A decent argument for starting your prices high.  But unfortunately when it comes the category of virtual gifts on Facebook you have some history with which to contend.

Free Gifts on Facebook

When your virtual items live on Facebook, two anchor prices may affect consumer perception: One dollar and FREE.

Facebook charges one dollar for their virtual gifts, and for many Facebook users this was their introduction to virtual goods as a category.  Of course, then Free Gifts, with their motto "Gifts should be free" came along and established free as the anchor prices for virtual gifts.  Other apps followed, and now millions of free gifts are exchanged on Facebook.

But a virtual goods strategy on Facebook expects users to pay for the same thing they were used to giving for free.  Crap!  Before we all descend with torches upon Zach Allia (the creator of Free Gifts who now works at SGN), keep the following in mind:

Fortunately, as I stated earlier, the value of a virtual item is established by price.  When giving a gift, a consumer will generally opt for a gift with a perceived value that mirrors the value that person has for the relationship.  For Xmas, you give your girlfriend a Kate Spade purse, while you give you second cousin a discounted Kwanzaa card...if he's lucky.

The key to pulling virtual gifts away from the free price point is to make the price point egregiously clear to the gift recipient and anyone who sees it on their profile.  It may be crass to leave the price tag on a gift, but with a virtual good how else can someone know if the picture of a teddy bear is worth one dollar or ten dollars?

Of course, the problem arises when a two very similar teddy bear pictures are priced vastly differently by two different app makers.  This problem doesn't arise when you control the economy as in virtual worlds like Habbo Hotel or Whirled.  However, in an open economy like Facebook where prices for a virtual item can be set by anyone with a little PHP knowledge and access to Google Images, the maintaining higher prices is pretty impossible.

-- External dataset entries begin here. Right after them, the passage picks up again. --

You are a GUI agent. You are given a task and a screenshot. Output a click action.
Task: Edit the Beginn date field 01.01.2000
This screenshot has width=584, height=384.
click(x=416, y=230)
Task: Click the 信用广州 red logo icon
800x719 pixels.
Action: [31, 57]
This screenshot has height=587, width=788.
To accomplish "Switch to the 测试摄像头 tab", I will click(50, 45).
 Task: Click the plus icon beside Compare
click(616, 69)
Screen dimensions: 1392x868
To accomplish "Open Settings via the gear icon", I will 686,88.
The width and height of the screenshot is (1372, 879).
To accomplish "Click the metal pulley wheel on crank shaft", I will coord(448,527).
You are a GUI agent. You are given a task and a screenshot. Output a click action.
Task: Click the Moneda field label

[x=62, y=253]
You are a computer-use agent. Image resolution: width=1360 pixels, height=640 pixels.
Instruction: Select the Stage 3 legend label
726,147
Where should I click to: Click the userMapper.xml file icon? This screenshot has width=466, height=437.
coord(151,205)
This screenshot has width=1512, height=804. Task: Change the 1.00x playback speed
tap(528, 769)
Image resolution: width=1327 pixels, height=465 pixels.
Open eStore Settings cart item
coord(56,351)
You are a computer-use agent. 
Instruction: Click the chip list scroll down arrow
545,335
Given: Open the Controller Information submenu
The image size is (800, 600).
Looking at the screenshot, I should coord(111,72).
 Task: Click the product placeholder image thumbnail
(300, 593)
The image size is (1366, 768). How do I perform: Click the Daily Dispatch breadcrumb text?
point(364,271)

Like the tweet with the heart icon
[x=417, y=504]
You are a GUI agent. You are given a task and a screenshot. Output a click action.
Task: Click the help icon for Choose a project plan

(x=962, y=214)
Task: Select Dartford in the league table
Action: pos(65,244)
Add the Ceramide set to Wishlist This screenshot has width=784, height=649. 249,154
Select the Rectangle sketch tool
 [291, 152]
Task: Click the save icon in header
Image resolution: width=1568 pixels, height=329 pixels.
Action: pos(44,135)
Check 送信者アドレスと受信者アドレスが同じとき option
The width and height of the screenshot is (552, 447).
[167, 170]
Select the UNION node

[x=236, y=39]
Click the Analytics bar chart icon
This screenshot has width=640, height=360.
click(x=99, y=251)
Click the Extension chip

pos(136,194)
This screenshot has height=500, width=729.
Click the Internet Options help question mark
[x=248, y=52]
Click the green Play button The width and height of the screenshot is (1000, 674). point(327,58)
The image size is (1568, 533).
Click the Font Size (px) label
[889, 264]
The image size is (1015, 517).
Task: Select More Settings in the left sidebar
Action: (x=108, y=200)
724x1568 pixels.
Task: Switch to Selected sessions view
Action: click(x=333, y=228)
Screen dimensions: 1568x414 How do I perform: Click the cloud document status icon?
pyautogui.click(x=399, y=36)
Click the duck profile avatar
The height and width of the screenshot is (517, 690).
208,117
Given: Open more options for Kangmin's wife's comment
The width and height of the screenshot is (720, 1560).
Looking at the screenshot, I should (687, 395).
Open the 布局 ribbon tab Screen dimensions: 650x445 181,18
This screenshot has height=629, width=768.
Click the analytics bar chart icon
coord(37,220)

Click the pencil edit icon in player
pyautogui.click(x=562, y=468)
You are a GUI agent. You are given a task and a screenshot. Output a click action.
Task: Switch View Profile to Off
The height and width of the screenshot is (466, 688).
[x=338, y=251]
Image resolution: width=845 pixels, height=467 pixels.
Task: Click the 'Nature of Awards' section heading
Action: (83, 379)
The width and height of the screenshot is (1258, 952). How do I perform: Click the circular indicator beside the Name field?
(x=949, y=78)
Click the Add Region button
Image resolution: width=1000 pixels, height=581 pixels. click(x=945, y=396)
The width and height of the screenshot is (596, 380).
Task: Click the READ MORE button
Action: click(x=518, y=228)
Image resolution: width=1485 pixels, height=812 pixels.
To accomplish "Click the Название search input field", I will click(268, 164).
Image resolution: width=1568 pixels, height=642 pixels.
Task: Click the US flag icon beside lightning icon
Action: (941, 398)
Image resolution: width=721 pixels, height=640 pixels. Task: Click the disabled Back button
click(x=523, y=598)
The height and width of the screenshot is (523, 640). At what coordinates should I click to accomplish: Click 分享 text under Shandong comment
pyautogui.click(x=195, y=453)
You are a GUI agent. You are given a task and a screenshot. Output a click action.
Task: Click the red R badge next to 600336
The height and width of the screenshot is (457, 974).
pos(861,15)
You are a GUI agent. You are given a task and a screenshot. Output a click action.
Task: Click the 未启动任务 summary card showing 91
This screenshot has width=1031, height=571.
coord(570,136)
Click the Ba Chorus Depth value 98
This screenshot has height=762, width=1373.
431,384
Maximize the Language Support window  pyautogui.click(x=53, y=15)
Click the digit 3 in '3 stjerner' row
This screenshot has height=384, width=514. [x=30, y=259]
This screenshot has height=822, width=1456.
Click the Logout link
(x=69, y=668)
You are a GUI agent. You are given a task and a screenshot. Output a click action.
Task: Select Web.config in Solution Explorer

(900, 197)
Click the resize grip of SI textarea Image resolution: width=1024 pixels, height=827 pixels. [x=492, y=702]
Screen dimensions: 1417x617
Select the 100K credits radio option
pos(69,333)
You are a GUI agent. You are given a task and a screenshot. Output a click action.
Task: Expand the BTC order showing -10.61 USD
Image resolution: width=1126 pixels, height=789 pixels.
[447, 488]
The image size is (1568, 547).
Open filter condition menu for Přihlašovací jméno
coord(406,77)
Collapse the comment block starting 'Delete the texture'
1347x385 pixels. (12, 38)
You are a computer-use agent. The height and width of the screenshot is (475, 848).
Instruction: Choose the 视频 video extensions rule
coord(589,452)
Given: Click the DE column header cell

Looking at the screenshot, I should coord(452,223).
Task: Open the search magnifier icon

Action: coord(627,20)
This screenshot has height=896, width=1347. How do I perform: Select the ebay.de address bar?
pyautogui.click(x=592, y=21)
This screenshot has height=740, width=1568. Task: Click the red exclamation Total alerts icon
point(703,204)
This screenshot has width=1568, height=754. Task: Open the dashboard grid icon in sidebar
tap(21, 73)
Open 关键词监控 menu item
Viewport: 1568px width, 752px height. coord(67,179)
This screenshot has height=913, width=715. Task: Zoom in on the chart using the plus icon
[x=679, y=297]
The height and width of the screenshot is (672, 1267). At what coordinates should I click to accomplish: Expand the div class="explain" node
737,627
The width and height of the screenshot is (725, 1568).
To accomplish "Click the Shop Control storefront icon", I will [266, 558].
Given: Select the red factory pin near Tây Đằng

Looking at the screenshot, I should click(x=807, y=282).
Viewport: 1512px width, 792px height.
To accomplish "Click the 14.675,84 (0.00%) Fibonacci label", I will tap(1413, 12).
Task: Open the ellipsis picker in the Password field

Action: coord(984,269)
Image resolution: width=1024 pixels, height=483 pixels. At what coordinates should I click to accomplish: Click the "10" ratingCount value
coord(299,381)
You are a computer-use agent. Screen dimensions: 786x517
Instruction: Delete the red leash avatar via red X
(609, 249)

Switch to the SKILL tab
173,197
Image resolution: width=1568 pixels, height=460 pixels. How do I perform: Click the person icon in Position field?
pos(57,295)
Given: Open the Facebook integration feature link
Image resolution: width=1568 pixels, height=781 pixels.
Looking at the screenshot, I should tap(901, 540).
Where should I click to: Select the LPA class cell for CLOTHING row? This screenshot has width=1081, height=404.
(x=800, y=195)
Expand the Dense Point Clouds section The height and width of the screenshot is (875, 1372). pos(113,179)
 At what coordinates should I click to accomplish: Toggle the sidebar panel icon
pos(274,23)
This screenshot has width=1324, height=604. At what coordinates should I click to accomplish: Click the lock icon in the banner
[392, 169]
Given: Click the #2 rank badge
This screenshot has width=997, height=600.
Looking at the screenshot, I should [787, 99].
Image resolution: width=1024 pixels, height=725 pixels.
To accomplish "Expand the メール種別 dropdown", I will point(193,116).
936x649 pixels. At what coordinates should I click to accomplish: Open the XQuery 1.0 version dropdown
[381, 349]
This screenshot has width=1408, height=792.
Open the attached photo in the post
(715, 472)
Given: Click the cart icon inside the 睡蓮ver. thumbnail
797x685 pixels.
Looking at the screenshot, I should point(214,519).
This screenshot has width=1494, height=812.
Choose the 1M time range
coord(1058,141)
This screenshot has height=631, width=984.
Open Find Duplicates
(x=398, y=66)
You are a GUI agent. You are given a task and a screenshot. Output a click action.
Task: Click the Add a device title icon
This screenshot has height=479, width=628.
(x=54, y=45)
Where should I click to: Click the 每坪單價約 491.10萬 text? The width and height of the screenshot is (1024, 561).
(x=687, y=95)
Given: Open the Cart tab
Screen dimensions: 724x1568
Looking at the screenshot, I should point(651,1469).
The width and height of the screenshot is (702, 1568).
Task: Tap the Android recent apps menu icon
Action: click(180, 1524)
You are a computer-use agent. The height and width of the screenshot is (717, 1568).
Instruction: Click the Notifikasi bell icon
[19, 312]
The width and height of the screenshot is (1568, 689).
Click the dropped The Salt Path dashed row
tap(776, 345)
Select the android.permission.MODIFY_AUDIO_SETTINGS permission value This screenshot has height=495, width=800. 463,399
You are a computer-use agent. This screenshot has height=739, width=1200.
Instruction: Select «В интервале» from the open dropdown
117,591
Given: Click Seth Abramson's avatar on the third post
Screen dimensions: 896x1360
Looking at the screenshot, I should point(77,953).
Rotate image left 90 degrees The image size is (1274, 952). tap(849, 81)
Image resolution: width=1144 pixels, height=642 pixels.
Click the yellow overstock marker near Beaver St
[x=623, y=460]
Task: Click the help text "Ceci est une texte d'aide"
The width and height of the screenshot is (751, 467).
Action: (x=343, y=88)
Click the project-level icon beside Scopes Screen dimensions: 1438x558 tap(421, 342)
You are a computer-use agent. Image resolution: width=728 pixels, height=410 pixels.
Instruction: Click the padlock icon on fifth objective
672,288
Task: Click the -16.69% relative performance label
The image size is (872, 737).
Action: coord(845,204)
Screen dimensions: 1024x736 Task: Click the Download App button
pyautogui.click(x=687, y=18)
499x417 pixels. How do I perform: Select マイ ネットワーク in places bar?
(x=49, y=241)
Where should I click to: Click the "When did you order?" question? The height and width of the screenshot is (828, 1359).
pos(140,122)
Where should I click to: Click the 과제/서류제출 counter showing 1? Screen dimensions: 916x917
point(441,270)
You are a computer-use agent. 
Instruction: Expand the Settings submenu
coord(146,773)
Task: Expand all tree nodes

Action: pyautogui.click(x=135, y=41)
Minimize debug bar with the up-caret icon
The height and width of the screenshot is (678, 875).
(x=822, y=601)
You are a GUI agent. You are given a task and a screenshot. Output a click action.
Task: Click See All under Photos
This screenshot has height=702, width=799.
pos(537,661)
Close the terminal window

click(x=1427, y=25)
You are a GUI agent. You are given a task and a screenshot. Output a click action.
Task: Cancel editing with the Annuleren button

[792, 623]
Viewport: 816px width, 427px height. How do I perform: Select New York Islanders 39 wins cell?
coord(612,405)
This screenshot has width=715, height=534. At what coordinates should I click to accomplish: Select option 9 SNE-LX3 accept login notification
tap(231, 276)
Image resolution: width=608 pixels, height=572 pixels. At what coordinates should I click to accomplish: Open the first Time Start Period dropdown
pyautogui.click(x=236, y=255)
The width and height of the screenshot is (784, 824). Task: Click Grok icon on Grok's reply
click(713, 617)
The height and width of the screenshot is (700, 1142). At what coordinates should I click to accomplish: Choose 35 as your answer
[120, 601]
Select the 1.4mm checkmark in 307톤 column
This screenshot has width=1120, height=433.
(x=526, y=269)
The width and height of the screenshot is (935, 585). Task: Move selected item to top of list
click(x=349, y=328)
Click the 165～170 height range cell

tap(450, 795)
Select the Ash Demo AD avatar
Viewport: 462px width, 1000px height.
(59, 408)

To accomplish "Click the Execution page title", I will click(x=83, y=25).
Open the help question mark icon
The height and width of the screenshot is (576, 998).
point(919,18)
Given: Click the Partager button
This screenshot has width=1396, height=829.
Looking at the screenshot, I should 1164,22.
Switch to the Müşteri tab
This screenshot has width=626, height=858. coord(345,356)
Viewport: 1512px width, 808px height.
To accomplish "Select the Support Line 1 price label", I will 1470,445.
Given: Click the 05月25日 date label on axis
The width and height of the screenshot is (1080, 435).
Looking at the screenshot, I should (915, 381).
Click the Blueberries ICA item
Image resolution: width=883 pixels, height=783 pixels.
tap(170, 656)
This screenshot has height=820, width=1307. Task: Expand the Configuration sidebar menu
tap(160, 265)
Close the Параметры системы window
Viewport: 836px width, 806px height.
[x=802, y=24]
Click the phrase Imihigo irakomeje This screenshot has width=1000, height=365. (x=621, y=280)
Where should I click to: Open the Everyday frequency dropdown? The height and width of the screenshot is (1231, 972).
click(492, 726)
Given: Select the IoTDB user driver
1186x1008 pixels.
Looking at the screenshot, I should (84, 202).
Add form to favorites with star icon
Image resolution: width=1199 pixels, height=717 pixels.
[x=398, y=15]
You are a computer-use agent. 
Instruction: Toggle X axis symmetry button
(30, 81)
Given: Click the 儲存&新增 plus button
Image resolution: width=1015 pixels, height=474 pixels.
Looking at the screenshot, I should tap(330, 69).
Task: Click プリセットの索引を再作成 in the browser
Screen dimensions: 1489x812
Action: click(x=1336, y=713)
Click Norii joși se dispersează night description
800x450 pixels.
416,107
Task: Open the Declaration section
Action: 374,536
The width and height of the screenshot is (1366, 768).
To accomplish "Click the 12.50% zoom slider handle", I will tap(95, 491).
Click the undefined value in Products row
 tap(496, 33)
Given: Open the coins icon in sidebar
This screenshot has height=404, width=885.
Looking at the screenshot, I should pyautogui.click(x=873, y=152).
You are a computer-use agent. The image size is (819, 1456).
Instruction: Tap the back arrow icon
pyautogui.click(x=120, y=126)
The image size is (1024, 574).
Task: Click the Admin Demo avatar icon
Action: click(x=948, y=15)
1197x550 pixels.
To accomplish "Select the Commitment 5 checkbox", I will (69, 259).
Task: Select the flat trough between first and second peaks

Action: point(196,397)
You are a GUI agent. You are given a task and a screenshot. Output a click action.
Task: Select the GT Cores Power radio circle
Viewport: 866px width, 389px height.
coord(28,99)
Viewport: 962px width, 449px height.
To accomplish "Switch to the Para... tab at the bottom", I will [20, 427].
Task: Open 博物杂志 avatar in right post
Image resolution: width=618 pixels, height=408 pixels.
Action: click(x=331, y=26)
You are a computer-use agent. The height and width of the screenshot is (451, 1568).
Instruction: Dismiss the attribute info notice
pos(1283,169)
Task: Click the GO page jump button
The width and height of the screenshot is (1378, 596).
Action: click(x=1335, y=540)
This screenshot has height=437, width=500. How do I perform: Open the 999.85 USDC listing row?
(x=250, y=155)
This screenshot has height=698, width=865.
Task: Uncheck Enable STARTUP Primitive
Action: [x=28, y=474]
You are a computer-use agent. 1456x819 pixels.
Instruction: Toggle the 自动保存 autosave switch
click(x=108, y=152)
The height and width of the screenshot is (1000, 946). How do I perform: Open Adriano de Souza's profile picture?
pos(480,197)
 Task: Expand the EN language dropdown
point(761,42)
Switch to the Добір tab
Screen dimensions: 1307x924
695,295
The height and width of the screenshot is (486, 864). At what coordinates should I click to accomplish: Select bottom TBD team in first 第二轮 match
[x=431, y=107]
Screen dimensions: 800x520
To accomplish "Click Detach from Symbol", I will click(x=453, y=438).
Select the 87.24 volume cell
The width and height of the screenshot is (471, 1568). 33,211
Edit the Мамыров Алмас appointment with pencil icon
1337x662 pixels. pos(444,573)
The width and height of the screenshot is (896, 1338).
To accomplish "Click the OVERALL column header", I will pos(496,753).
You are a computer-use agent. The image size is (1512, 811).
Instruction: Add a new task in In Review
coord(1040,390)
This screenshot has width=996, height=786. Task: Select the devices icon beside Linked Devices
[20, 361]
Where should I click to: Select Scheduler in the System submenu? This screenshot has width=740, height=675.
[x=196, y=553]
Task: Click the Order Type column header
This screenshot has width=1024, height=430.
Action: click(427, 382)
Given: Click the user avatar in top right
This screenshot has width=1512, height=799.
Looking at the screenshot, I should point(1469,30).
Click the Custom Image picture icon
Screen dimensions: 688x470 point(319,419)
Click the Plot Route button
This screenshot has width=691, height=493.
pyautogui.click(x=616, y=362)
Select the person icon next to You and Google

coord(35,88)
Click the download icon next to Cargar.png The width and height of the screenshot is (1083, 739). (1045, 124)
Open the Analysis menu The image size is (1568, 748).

It's my speculation that the need to maintain artificial (non-market determined) prices will be the most powerful reason for social games company to establish their own destination site using Facebook Connect to leverage the social graph, but maintaining their own context where they can control their virtual economies.

And if that doesn't work, we can always sell Zach Allia's body parts, at a healthy markup, of course.